Walaupun demikian, penegakan aturan di wilayah ini dinilai cukup efektif. Catatan Bidang Pengawasan dan Konservasi DKP Maluku Tenggara menunjukkan adanya: (1) tindakan penertiban; dan (2) penangkapan pelaku dan diberlakukan hukuman sesuai aturan yang berlaku. Hasil ini sesuai dengan kriteria penilaian dimana ada penegakan aturan main dan
efektif
Penilaian terhadap ketersediaan alat pengawasan dilakukan dengan mengidentifikasi jumlah pengawas perikanan dan kelompok masyarakat pengawas perikanan. Hasil identifikasi menemukan beberapa hasil terkait ketersediaan dalat pengawasan, antara lain:
(1) Pada tingkat DKP Kabupaten Maluku Tenggara, terdapat tiga orang yang bersertifikasi Pengawas Perikanan.
(2) Untuk mendukung pekerjaan pengawasan perikanan, DKP Kabupaten Maluku Tenggara membentuk Kelompok Masyarakat Pengawas (Pokmaswas) pada enam ohoi dalam tahun 2014. Keanggotaan Pokmaswas pada setiap ohoi berjumlah 10 orang, dengan demikian total jumlah tenaga pengawas perikanan di tingkat ohoi sebanyak 60 orang.
(3) Eksistensi Stasiun Pengawasan PSDKP Tual juga berpotensi mendukung proses pengawasan perikanan di wilayah ini.
(4) Masyarakat ohoi yang telah mengembangkan aturan ohoi seperti pada ohoi Tanimbar Kei telah memberikan perhatian yang baik dalam pengawasan pemanfaatan sumberdaya perikaan di wilayah mereka.
Beberapa tindakan teridentifikasi dengan baik melalui peran alat-alat pengawasan ini, antara lain:
(1) tindakan penertiban;
(2) tindakan penetiban diikuti dengan proses pembinaan;
(3) penangkapan pelaku dan diberlakukan hukuman sesuai aturan yang berlaku oleh pengawas DKP Maluku Tenggara;
(4) penangkapan pelaku dan alat bukti diberlakukan hukuman sesuai aturan yang berlaku di tingkat ohoi oleh masyarakat dan pemerintah ohoi.
Hasil penilaian ini menggambarkan adanya kelengkapan alat pengawasan dan selalu diikuti dengan tindakan-tindakan. Sesuai krietria penilaian, hasil penilaian menunjukkan kondisi dimana ada alat dan orang serta ada tindakan Sejalan dengan ketersediaan alat pengawasan dan efektfitasnya, maka ada proses teguran dan hukuman yang diberkakukan, walaupun sebenarnya teguran dan hukuman yang diberikan belum dapat memberikan efek jera terhadap para pelaku pelanggaran.

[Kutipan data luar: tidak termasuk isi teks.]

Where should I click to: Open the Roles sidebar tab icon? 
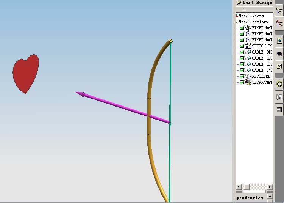click(279, 97)
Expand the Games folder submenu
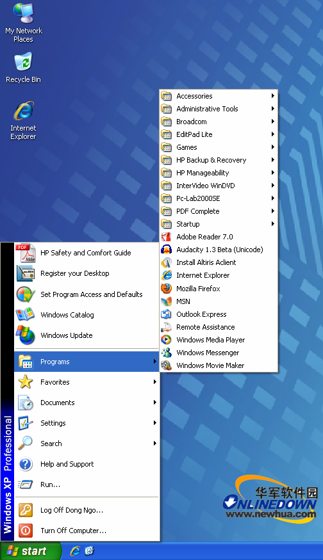 pos(219,147)
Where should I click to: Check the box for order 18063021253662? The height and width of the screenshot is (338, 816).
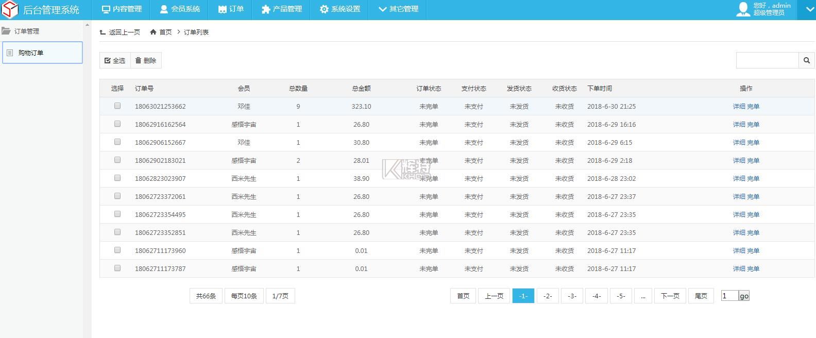click(x=117, y=106)

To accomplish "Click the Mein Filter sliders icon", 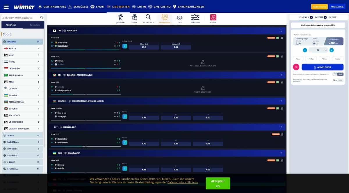I will tap(195, 18).
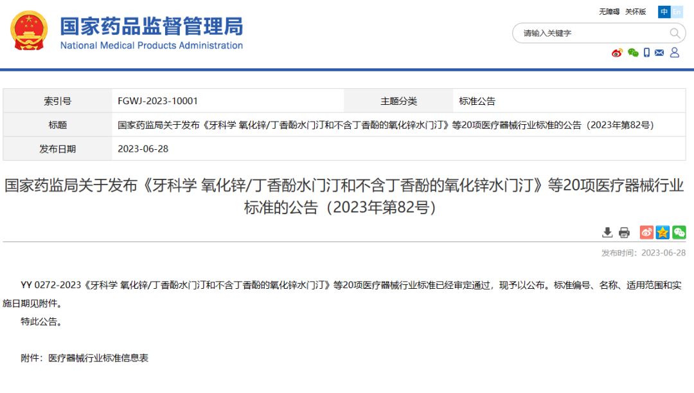Open the header WeChat icon
The height and width of the screenshot is (393, 694).
pos(633,53)

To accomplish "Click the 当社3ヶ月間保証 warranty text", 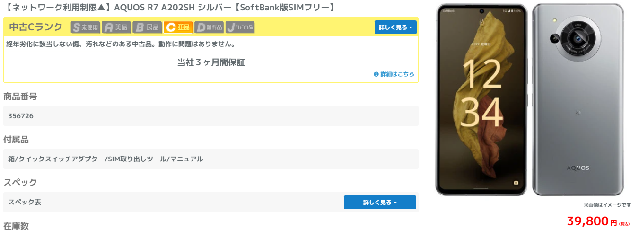I will point(211,62).
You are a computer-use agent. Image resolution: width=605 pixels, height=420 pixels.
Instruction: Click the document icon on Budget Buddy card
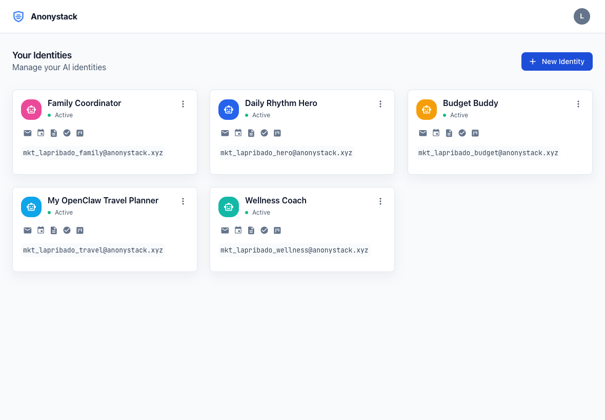pyautogui.click(x=449, y=133)
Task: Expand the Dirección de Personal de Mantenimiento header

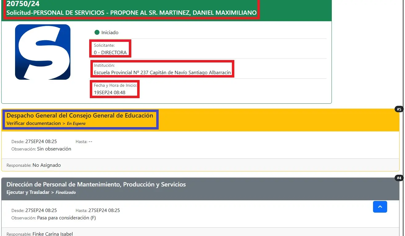Action: tap(96, 185)
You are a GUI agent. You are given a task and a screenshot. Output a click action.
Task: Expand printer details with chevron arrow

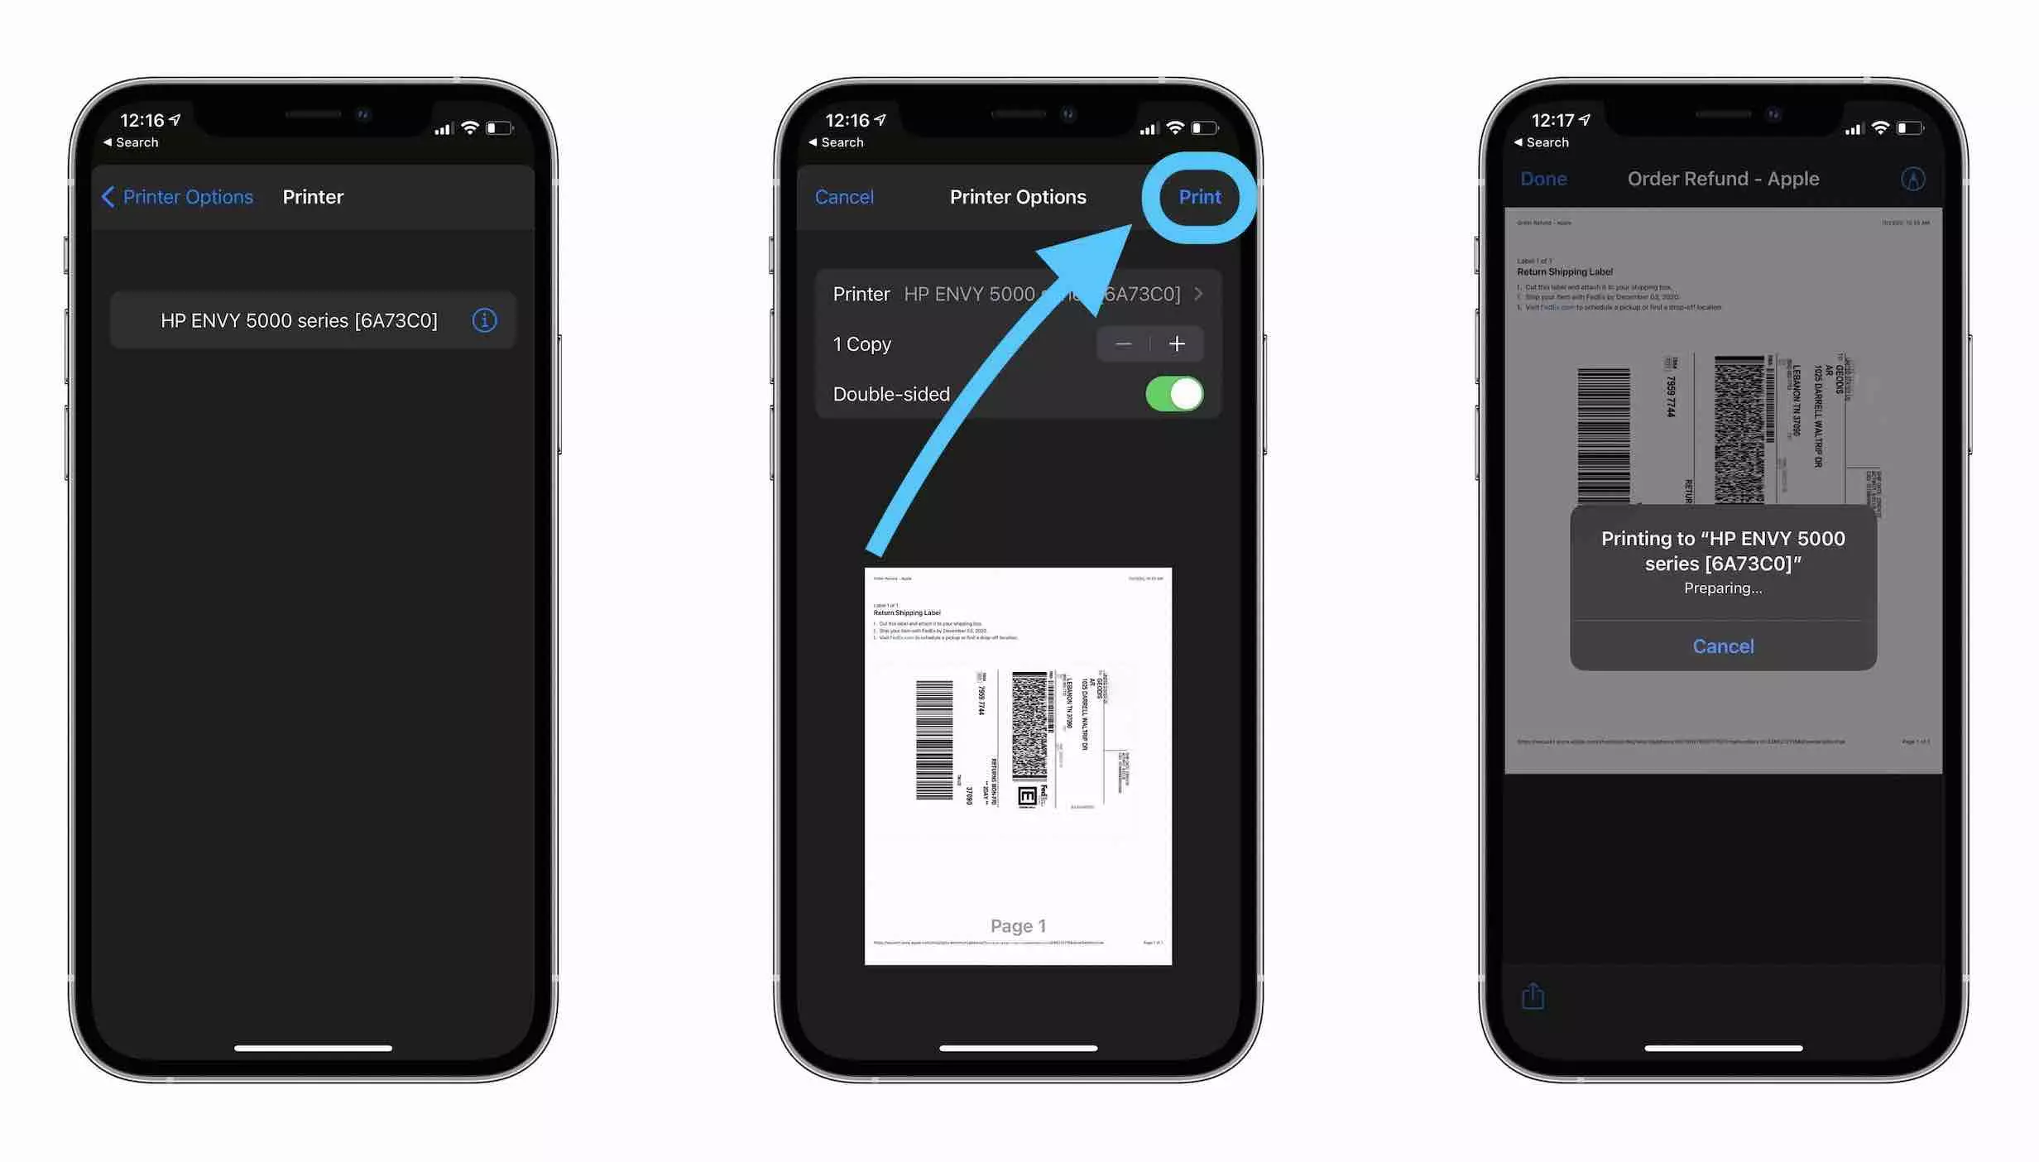coord(1197,293)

Sebagaimana dikemukakan sebelumnya, eksistensi aturan tidak cukup jika tidak ada penegakan hukum. Hasil penilaian di atas menunjukkan bahwa perlu juga dilihat sejauhmana tingkat penegakan hukumnya dilaksanakan dengan baik, terutama jika diharapkan adanya efek jera pada diri setiap pelaku pelanggaran. Hasl ini sesuai dengan hasil lapangan yang membuktikan bahwa pada beberapa kelompok masyarakat tertentu yang umumnya menjadi pelaku pelanggaran adalah mereka yang juga pernah melakukan pelanggaran yang sama.
Keberhasilan implementasi pendekatan ekosistem dalam pengelolaan perikanan terkait dengan indikator kelengkapan aturan main yang dapat diindikasikan dengan keberadaan aturan dan perkembangannya, mesti ditingkatkan efektivitasnya, terutama dalam proses penerapan aturan dan pemberian hukum. Tindakan tegas masih sangat dibutuhkan untuk menimbulkan efek jera di tingkat pelaku pelanggaran.